A população brasileira aprova a ideia que empresas que fabricam produtos que causam mal à saúde, como agrotóxicos e tabaco, devem ressarcir o Sistema Único de Saúde (SUS) pelos gastos com o atendimento das pessoas afetadas, de acordo com uma pesquisa encomendada ao Instituto Datafolha pela organização não governamental Aliança de Controle do Tabagismo e Saúde (ACT+). Dois projetos de lei em tramitação no Congresso Nacional têm uma temática que se aproxima dessa proposta, embora seja especificamente ligada à indústria do tabaco. Um dos projetos criaria um novo imposto para o setor e o outro um fundo, em ambos os casos os recursos seriam direcionados para o tratamento de doentes vítimas do tabagismo atendidos pelo SUS. A ACT+ tem foco no controle do tabagismo e das doenças crônicas não transmissíveis (DCNTs), entre as quais se incluem doenças circulatórias, respiratórias crônicas, câncer e diabetes, cujos principais fatores de risco são tabagismo, álcool, inatividade física e alimentação não saudável. Foram entrevistadas 2.041 pessoas maiores de 16 anos de idade em todas as regiões brasileiras. Os resultados apurados mostram que 79% dos consultados concordam que a indústria de agrotóxicos deveria ressarcir o SUS por doenças derivadas do consumo desses produtos; 70% têm a mesma posição em relação à indústria do tabaco; e 63% quanto à indústria de bebidas alcoólicas.
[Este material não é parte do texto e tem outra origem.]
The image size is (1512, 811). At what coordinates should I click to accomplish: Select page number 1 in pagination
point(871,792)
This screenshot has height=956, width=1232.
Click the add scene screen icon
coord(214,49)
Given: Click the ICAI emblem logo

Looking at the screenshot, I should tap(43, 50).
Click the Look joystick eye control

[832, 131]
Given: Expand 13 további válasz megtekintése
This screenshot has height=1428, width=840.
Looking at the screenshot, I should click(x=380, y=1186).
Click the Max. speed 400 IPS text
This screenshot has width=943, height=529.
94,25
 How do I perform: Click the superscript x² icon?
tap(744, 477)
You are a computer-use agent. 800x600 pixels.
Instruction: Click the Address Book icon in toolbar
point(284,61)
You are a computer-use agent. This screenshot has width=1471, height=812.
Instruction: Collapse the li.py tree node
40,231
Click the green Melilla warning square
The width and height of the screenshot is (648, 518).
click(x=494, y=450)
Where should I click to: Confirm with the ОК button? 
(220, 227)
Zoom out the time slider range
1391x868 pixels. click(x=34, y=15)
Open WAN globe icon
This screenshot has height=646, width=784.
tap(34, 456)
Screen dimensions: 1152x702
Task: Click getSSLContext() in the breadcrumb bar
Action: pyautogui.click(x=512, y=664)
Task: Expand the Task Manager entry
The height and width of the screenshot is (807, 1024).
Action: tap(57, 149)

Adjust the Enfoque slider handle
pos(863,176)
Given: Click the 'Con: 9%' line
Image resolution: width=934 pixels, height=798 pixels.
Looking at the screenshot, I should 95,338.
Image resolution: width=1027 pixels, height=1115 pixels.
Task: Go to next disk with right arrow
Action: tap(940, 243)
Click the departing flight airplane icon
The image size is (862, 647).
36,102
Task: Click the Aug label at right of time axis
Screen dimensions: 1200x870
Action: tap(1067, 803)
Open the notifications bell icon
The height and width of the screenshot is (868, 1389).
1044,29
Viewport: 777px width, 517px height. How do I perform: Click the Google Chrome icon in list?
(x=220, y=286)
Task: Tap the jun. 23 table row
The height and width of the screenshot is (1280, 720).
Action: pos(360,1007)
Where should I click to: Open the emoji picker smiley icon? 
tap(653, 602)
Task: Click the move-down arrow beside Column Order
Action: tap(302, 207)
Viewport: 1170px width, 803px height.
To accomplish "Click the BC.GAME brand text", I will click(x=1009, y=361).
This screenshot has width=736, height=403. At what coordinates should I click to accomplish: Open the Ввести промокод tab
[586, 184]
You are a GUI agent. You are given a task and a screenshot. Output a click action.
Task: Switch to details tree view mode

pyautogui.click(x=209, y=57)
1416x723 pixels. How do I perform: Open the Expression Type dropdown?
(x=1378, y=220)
No que se refere às bebidas industrializadas, como as açucaradas, e aos alimentos processados do tipo fast-food, o percentual é 53%. “Eles entendem que isso onera o sistema de saúde. Uma das grandes preocupações do consumidor é com a qualidade do atendimento de saúde. Há uma compreensão de que aquelas indústrias causam um ônus para a sociedade, que é compartilhado por todos. A gente está financiando uma coisa que quem causou dano foram elas [empresas], porque o usuário dos produtos já está pagando isso como imposto embutido. O Estado fica só com o ônus. Na hora que a doença está estabelecida, quem paga a conta é o Estado”, disse a diretora executiva da ACT+, Paula Johns. Ela salientou que o ônus ocorre tanto para o SUS como para os planos de saúde privados.